■ Problem to solve ■
Say how many lines of the entries below include "computer", giving nothing but that number.

■ Entries provided ■
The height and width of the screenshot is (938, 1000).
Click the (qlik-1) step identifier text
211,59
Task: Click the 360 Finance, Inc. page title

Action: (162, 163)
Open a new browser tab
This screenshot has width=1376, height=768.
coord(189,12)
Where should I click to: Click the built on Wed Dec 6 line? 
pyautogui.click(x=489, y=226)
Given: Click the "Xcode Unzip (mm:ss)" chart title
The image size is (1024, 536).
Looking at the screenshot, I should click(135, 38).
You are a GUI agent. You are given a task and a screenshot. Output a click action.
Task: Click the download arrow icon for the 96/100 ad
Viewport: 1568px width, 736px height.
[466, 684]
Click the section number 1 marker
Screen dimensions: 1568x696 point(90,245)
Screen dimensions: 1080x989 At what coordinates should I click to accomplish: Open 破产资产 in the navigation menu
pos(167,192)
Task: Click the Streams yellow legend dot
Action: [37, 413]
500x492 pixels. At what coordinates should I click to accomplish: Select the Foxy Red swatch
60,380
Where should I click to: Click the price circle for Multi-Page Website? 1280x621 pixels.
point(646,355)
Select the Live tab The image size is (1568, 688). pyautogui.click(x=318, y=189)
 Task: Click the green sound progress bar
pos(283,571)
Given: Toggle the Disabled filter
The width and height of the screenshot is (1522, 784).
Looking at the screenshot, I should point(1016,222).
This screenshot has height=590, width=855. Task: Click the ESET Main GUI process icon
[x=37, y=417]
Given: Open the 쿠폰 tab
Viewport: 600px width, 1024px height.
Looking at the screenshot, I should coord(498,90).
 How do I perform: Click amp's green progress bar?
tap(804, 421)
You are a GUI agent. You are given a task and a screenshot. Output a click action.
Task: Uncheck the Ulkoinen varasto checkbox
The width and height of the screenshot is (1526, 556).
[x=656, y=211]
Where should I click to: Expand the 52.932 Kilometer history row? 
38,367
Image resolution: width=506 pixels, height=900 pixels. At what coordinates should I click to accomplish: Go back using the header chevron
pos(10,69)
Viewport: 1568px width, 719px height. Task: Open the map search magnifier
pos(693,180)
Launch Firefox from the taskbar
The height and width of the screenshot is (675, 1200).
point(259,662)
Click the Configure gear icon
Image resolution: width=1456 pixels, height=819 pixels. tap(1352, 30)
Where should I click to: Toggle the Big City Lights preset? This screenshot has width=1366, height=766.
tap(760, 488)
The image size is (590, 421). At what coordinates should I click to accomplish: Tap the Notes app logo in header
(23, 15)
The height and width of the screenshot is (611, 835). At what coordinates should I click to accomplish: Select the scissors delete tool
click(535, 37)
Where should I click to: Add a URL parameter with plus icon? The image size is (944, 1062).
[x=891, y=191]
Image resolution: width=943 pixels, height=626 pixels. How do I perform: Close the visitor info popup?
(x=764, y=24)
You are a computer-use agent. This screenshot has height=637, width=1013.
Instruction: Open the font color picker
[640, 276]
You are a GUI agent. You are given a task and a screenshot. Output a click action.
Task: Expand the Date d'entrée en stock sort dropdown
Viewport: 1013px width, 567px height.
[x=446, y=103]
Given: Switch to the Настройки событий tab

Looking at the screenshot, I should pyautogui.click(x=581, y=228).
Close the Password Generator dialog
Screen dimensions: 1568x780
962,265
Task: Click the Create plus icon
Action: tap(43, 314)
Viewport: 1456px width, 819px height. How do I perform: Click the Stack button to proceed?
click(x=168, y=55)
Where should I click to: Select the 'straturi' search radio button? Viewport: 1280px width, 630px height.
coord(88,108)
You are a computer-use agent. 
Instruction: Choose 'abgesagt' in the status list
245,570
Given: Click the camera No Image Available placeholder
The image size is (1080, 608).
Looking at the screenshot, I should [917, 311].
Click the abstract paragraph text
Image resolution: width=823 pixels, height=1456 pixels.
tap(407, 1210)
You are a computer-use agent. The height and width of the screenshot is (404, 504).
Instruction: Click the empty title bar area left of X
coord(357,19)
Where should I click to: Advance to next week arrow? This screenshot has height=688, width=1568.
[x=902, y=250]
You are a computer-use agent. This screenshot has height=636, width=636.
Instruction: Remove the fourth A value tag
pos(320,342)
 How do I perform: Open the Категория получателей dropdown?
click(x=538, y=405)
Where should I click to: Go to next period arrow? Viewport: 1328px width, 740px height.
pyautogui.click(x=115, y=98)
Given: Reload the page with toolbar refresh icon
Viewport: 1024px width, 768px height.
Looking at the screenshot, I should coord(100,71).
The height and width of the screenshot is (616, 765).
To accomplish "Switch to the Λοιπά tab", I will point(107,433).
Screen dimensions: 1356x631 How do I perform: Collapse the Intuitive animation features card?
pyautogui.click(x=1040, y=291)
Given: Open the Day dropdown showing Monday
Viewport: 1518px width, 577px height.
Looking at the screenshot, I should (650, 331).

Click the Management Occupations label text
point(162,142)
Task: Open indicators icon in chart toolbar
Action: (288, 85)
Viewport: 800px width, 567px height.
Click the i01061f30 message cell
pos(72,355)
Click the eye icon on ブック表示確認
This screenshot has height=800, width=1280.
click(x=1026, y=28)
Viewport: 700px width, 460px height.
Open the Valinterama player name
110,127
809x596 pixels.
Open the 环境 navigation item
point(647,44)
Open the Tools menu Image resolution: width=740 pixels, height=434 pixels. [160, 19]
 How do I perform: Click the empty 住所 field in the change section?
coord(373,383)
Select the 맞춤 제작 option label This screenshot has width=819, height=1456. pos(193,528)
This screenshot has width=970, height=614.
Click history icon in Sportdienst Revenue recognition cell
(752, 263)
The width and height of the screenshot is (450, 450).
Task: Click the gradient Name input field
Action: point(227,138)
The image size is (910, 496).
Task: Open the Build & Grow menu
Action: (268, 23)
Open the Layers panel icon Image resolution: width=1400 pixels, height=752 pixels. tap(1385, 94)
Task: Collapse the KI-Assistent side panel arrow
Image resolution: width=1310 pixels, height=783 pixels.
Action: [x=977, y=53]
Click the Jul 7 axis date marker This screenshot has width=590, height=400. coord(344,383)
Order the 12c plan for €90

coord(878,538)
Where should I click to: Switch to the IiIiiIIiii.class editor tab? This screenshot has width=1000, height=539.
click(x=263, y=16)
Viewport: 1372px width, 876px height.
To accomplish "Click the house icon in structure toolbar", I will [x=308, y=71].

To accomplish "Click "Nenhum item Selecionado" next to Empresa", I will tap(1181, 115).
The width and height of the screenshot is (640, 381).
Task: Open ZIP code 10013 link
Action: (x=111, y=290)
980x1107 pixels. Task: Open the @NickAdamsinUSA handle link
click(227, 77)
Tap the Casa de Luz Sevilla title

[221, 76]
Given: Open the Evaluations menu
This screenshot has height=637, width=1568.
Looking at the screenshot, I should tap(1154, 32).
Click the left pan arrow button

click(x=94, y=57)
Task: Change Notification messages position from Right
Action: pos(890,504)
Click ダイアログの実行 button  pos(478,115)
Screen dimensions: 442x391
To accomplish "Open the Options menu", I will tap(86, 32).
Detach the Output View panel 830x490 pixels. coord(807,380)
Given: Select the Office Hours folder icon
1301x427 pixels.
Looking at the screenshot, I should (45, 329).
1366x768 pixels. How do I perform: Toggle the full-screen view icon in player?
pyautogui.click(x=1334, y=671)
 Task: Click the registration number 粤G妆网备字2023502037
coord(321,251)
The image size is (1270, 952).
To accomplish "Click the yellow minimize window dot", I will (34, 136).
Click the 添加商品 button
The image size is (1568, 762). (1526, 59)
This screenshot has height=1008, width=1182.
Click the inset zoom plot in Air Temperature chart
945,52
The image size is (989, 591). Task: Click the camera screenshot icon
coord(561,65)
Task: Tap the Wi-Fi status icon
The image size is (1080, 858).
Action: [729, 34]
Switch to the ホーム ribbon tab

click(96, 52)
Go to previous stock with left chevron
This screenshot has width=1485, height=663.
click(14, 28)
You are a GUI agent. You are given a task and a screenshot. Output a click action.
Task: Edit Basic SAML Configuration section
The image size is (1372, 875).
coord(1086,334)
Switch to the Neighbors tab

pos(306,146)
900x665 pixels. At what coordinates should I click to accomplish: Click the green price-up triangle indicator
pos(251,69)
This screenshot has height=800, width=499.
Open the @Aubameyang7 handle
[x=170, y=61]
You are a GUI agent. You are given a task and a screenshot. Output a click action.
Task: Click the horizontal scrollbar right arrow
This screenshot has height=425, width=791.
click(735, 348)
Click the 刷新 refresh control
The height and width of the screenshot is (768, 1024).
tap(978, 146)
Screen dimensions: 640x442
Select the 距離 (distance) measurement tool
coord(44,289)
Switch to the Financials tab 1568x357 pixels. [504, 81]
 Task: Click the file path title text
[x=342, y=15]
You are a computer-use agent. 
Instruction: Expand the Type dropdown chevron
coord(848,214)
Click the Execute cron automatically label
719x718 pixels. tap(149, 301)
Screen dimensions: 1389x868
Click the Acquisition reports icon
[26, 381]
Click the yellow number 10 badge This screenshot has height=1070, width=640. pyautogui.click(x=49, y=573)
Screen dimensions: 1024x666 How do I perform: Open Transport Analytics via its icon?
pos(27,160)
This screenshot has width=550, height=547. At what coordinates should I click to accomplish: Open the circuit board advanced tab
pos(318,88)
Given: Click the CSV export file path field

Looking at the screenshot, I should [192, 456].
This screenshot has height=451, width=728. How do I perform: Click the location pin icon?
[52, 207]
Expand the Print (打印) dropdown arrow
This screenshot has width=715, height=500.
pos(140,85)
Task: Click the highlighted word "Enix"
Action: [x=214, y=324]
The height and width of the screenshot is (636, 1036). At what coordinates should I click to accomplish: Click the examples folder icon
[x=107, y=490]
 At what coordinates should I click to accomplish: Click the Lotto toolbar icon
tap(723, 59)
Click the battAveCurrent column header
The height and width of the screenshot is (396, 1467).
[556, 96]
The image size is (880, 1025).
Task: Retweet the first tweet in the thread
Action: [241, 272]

■ Answer to this exercise ■
5